O engraçado é que não estou muito nas redes
sociais, mas elas estão. Então, se eu quiser segui-los, talvez eu tenha que
entrar no Facebook pela primeira vez em anos e ver o que está acontecendo. Mas
mantenho contato por e-mail.
BBC: Em português?
Everett: Sim, em português. Às vezes eles escrevem na língua deles e eu tenho que tentar lembrar, porque estou sem prática. E isso não é algo que você pode clicar no Google Tradutor para te ajudar (risos).
BBC: A inteligência artificial está ajudando a
estudar novas línguas. Mas ela também está mudando as línguas que falamos.
Quais os perigos da inteligência artificial para as nossas línguas?
Everett: Acho que isso está exacerbando a tendência que já existe há muito tempo,
de que as maiores línguas estão se tornando ainda mais influentes.
Isso acontece, por exemplo, com os large language models, que são a base de tecnologias como o Chat GPT.
Esses modelos são abastecidos com muitos dados e
isso só pode ser feito com poucas línguas no mundo que são muito faladas.
O mundo tem cerca de 7,4 mil línguas e só algumas
poucas dezenas delas possuem dados suficientes para informar esses modelos.
Talvez um dia haja uma maneira de coletar dados
suficientes e isso me deixa otimista de que existem maneiras pelas quais a
inteligência artificial poderia ser usada para substituir os trabalhadores
linguísticos de campo para coletar apenas grandes quantidades de dados desses
grupos indígenas, assumindo que eles estão eles concordam com isso para
registrar e depois analisar e novas maneiras suas linguagens.

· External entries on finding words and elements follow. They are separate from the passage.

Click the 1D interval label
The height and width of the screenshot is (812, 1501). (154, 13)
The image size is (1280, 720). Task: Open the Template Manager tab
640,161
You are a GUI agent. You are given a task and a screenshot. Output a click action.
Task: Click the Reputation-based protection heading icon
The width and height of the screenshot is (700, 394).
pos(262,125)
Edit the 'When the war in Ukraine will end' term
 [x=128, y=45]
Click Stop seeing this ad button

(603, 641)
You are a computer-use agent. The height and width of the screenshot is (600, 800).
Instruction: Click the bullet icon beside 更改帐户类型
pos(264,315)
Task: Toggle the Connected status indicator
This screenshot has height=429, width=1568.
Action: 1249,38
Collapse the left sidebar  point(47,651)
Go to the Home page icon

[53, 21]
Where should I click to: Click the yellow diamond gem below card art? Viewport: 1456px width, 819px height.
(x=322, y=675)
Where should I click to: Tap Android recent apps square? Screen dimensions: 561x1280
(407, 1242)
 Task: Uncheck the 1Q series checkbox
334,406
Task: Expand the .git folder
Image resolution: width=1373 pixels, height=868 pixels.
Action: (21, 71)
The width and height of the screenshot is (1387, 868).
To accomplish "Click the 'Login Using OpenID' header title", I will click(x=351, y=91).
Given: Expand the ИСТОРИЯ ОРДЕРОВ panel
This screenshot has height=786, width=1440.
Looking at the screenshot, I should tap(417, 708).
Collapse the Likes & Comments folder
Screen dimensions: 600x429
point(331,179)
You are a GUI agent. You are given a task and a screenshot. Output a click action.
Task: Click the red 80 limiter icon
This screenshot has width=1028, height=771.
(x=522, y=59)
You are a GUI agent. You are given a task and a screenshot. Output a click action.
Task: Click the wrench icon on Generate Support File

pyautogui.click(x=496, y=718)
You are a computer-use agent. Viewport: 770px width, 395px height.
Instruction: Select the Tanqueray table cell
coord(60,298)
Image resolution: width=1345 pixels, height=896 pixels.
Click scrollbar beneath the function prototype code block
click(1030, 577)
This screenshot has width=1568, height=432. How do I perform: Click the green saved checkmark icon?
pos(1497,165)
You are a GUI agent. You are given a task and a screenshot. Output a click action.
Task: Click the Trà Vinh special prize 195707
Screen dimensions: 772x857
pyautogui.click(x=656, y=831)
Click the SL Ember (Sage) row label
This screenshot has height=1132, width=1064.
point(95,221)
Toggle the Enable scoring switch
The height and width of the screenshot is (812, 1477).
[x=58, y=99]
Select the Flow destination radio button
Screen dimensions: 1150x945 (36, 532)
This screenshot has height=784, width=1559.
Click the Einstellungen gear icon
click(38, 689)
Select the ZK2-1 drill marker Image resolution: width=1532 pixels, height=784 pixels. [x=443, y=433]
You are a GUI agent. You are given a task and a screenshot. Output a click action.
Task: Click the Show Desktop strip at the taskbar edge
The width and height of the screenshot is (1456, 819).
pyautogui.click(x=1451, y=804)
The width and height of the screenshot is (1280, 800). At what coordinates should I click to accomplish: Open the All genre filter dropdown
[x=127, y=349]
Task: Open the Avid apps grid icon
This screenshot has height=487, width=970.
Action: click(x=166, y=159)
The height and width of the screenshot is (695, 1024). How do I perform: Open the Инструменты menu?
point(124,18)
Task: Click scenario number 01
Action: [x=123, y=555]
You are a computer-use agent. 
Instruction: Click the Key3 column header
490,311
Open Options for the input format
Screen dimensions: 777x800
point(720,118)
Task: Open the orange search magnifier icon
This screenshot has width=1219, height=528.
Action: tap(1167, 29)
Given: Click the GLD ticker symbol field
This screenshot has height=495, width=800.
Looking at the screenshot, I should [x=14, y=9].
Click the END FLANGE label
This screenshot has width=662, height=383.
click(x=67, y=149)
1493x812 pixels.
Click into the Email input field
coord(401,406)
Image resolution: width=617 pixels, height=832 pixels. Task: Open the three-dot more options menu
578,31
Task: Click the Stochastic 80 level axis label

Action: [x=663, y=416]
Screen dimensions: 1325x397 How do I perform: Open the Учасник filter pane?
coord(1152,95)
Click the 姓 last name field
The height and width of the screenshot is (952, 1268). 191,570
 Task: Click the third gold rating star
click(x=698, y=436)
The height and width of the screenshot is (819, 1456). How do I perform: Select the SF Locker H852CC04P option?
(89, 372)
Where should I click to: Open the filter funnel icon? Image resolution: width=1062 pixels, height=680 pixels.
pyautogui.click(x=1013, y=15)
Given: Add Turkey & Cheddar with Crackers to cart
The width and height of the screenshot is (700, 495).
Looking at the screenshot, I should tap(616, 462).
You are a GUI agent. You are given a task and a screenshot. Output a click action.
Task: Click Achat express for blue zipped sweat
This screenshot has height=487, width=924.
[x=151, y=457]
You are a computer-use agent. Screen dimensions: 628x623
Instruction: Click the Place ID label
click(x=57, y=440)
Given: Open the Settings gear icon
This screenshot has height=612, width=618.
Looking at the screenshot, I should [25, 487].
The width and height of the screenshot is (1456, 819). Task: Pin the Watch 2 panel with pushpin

Essa parte ainda não é possível, mas há uma parte
de mim que está otimista de que isso será possível nas próximas décadas e que
poderá realmente ajudar a preservar algumas destas línguas.
Mas agora eu diria que grande parte da tecnologia
baseada em grandes modelos de linguagem apenas cria um pool maior para essas linguagens muito grandes.